__Texto de origen__.
○ ○ ○
Las razones que explican por qué hemos llegado a este extremo son conocidas y numerosas. Su variedad participa de la dificultad que hay en responder a un movimiento tan contradictorio.

Francia es probablemente uno de los países de Europa con el mejor sistema de protección social pero también es el que más gasta para ello. Ningún gobierno, sea de derecha o de izquierda, se ha atrevido a reducir estos gastos porque forzosamente implicaría reducir los beneficios. Dado que no se puede devaluar la moneda, no ha habido más remedio que subir los impuestos año tras año para seguir financiando estos gastos hasta un nivel ya inacceptable para las categorías más afectadas. El movimiento de los «chalecos amarillos» es pues, en la raíz, una revuelta fiscal. Pero no es tan sencillo: cada uno tiene una razón muy personal para querer pagar menos impuestos, sin dejar, claro, de disfrutar del sistema. Luchar contra el cambio climático está muy bien pero si, para eso, hay que pagar más para llenar el tanque del coche no vale. Al no haber respondido desde el principio a las protestas, el Gobierno de Emmanuel Macron ha perdido el control. Se han ido acumulando las reivindicaciones, muchas de ellas contradictorias, hasta el punto de que los «chalecos amarillos» –que no tienen ninguna organización capaz de representarlos– no saben ellos mismos lo que realmente quieren. Igual que los partidarios del Brexit que sí quieren los beneficios de la Union Europea sin sus costes, los rebeldes vestidos de amarillo quieren más beneficios sociales y mejores servicios públicos, pero quieren sobre todo pagar menos impuestos.
○ ○ ○
Datos recopilados:
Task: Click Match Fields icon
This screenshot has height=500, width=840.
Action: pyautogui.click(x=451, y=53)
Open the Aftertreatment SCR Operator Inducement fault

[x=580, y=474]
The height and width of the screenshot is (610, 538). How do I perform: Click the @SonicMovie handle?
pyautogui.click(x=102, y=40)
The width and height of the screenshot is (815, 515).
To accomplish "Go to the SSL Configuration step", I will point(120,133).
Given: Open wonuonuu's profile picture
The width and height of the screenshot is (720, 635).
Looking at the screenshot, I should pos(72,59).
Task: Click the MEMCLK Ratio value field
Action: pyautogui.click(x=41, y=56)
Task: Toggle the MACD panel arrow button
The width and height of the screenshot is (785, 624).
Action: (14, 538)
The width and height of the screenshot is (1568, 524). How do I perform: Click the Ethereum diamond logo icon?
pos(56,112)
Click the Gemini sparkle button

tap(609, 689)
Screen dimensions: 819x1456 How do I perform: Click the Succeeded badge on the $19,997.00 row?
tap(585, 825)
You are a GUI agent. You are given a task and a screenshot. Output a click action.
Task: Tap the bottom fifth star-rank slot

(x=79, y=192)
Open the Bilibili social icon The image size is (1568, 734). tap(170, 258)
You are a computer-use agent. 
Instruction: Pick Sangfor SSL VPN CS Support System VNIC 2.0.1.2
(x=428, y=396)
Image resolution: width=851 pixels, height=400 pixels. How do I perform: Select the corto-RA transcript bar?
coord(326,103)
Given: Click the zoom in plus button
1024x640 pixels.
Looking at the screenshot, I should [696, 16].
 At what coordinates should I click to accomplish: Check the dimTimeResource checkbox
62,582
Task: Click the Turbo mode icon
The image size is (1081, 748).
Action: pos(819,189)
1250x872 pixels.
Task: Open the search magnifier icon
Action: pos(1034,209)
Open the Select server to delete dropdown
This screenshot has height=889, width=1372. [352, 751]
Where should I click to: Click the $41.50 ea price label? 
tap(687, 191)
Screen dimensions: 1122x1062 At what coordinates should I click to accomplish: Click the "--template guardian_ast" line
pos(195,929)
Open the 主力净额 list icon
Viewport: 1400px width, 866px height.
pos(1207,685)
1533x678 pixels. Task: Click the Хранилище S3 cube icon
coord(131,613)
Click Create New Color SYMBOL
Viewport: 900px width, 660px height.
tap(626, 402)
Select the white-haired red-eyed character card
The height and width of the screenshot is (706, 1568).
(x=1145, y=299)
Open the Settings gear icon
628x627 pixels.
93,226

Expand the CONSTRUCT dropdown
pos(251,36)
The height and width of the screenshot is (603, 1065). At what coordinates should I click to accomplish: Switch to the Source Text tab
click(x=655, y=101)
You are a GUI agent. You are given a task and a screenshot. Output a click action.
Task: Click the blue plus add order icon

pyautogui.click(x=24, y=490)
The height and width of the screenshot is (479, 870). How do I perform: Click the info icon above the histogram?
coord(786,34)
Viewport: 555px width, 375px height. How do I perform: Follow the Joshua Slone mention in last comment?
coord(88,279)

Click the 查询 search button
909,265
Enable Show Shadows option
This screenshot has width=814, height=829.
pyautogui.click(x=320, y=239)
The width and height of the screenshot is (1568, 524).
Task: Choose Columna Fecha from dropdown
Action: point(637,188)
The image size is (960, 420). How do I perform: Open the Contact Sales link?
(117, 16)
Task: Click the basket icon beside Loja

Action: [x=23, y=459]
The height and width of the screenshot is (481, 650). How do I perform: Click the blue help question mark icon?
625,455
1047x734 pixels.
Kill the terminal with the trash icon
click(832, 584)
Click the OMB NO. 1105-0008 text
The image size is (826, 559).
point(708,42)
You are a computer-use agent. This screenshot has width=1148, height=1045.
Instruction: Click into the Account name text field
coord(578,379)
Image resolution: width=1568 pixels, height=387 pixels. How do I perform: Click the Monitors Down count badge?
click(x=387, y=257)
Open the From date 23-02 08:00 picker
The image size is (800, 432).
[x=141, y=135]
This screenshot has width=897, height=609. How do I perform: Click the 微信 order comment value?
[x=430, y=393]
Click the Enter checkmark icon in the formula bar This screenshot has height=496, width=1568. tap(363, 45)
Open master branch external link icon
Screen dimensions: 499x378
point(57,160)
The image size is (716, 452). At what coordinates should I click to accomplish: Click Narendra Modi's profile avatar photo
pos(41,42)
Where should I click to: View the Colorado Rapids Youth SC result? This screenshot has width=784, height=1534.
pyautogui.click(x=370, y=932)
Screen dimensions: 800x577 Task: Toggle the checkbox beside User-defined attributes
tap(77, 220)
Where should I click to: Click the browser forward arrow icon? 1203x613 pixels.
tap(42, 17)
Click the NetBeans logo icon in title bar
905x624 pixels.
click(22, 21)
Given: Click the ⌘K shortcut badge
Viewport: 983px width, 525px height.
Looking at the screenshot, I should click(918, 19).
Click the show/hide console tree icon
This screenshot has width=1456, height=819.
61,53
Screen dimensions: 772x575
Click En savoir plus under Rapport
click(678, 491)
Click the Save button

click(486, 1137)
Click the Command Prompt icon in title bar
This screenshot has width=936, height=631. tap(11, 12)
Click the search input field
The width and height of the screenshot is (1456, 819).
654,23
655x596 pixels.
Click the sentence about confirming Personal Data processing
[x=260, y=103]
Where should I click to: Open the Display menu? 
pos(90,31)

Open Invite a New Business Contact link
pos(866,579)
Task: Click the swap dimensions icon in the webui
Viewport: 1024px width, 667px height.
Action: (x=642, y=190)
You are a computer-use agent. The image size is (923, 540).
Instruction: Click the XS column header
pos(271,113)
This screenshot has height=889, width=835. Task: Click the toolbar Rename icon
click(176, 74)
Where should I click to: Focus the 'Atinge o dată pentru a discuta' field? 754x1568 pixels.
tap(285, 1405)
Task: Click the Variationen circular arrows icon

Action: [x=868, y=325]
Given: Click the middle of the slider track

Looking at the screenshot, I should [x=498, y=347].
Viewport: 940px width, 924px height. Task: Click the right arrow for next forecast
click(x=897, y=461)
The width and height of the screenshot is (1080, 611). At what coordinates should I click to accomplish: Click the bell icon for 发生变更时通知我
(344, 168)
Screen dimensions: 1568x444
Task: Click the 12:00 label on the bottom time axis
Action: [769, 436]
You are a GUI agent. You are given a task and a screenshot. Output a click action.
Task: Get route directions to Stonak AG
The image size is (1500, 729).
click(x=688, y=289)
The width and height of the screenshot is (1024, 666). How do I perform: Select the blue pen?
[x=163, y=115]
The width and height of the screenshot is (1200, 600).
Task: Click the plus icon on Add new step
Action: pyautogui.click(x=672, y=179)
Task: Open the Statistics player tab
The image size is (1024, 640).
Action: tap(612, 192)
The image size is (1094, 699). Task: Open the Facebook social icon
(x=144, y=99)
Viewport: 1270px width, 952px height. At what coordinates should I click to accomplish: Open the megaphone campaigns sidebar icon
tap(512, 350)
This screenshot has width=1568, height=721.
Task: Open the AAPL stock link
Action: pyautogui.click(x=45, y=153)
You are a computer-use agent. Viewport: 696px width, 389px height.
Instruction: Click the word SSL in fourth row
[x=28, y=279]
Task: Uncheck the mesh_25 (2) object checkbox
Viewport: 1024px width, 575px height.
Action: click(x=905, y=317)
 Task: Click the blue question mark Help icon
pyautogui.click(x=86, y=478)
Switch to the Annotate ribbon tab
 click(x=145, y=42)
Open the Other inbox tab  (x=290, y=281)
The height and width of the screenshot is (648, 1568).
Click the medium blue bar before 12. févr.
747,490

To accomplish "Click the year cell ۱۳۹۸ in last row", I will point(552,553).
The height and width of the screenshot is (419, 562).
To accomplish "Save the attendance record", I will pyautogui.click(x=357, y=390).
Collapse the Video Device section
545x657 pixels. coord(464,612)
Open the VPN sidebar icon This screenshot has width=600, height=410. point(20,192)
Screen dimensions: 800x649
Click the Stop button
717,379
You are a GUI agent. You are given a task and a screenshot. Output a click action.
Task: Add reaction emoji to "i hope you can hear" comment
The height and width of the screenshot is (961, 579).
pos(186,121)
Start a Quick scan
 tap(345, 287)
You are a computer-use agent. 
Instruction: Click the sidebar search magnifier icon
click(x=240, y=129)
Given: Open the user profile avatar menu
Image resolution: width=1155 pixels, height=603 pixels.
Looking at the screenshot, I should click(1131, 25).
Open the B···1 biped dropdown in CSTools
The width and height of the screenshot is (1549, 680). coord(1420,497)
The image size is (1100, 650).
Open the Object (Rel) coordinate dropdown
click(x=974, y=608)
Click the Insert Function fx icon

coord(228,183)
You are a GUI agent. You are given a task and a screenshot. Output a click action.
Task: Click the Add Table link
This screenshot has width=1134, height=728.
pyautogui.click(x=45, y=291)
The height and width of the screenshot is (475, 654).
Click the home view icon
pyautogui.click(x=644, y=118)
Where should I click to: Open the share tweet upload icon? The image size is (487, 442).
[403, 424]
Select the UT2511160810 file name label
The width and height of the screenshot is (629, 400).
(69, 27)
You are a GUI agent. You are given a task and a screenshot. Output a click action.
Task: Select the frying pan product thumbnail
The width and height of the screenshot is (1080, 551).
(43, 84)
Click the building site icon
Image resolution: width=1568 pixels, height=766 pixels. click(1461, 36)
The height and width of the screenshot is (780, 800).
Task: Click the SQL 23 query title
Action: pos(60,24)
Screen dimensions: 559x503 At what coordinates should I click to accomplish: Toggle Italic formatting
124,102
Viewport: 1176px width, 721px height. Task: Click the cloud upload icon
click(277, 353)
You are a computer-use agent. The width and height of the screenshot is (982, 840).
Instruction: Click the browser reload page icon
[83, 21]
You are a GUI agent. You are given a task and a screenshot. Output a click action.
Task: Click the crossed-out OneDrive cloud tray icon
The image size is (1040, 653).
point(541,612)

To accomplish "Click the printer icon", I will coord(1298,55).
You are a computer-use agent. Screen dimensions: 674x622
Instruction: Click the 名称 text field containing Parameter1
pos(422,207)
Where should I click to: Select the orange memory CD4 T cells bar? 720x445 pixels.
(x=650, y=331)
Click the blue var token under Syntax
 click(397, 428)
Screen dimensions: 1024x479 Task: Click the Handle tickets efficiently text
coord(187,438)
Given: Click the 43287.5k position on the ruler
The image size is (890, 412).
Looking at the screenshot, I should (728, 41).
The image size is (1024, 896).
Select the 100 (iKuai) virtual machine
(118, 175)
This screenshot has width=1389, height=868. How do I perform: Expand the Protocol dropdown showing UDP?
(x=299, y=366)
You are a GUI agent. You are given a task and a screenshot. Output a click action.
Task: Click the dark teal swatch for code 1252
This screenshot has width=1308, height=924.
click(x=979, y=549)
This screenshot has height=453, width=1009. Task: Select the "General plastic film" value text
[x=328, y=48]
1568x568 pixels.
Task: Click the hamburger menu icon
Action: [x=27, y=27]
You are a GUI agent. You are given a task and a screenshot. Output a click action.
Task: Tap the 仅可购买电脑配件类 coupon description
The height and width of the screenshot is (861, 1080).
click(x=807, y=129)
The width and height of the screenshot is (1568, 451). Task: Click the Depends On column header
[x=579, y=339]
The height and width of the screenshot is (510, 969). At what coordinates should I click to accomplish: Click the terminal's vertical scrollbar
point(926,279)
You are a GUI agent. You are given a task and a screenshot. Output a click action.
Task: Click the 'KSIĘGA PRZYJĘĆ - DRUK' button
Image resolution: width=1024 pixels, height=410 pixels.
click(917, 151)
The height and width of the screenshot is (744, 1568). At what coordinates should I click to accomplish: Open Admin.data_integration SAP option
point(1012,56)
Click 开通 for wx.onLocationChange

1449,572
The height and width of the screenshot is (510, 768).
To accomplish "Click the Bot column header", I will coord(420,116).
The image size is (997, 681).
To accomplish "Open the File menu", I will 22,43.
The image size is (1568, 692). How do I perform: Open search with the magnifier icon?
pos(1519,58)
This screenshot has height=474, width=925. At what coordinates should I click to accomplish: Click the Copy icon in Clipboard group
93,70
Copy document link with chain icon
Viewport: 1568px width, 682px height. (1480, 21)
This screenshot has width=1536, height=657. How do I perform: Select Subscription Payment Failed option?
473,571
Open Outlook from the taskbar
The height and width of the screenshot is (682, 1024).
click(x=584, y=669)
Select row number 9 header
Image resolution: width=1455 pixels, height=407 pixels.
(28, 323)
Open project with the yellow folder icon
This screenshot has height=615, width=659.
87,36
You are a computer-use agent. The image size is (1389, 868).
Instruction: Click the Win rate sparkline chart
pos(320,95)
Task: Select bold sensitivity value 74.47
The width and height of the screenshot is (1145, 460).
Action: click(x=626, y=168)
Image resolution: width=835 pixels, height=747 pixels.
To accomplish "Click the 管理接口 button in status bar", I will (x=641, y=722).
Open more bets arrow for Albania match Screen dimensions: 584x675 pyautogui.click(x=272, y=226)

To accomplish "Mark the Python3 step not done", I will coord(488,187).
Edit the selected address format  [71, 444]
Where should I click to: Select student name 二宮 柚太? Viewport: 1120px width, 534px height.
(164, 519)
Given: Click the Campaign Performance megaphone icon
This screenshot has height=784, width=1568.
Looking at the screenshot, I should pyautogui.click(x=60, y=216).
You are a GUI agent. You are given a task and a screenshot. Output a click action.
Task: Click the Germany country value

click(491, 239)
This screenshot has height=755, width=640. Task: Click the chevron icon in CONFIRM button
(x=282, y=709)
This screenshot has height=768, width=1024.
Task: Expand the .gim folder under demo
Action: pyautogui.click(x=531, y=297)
○ ○ ○
__Consignas del ejercicio__.
a. Determina si cada afirmación coincide con el texto sobre los «chalecos amarillos». Responde sí o no y cita literalmente las palabras del texto que lo deciden: (i) Francia es el país europeo que más gasta en protección social. (ii) Algún gobierno de izquierda se ha atrevido a reducir los gastos sociales. (iii) Los «chalecos amarillos» cuentan con una organización que los representa.
b. Continúa el texto sobre los «chalecos amarillos» a partir de su última oración.

__Respuestas por tarea__.
a.
(i) Sí: «también es el que más gasta para ello».
(ii) No: «Ningún gobierno, sea de derecha o de izquierda, se ha atrevido a reducir estos gastos».
(iii) No: «que no tienen ninguna organización capaz de representarlos».

b.
Por su actitud tecnocrática, elitista y parisina, el Gobierno ha conseguido un resultado sorprendente: a las clases medias perjudicadas en las provincias se están juntando las categorías con todo tipo de agravios, desde los jóvenes en los colegios hasta los pensionistas, muchos de los cuales nunca en su vida se habían manifestado. Los dos populismos organizados, la extrema izquierda y la extrema derecha, se aprovechan de la ambigüedad ideológica de los «chalecos amarillos».

Las redes sociales y los canales de televisión en directo tienen un papel sin precedentes para movilizar a gente despolitizada, y juegan un papel similar al que tuvieron durante la Primavera Árabe. Con Facebook, los «chalecos amarillos» disponen de una capacidad de desbordamiento de las organizaciones sociales tradicionales como los sindicatos o las asociaciones de ciudadanos pero carecen de un instrumento para estructurar su movimiento.

A la falta de sentido político de los gobernantes se suma su torpeza en gestionar el orden público. Desde hace tres semanas, cada sábado, el centro de París se transforma en un campo de batalla. Poco antes de Navidad la ciudad de las luces está en estado de sitio cada fin de semana para que los violentos que se aprovechan del caos puedan pelearse con la policía antidisturbios, quemar coches y saquear escaparates como si estuviéramos en aquel mes de mayo de hace cincuenta años.

A la hora de escribir este artículo, no se vislumbra la salida de la crisis. El diálogo no se ha establecido ya que faltan interlocutores con capacidad de negociar con las autoridades. Emmanuel Macron se ha revelado políticamente muy débil, lo cual no debería de sorprendernos. Al fin y al cabo su base electoral es muy estrecha: solo sacó el 24% de los votos en la primera vuelta de las presidenciales de 2017 y su popularidad nunca creció entre los franceses a pesar de su victoria contra Marine Le Pen. Si esta crisis no se acaba pronto, el programa de reforma del presidente Macron ya no se podrá aplicar. El joven dirigente que hace tan sólo 18 meses parecía aportar en Europa una respuesta alentadora a los populistas acabaría siendo un rotundo fracaso.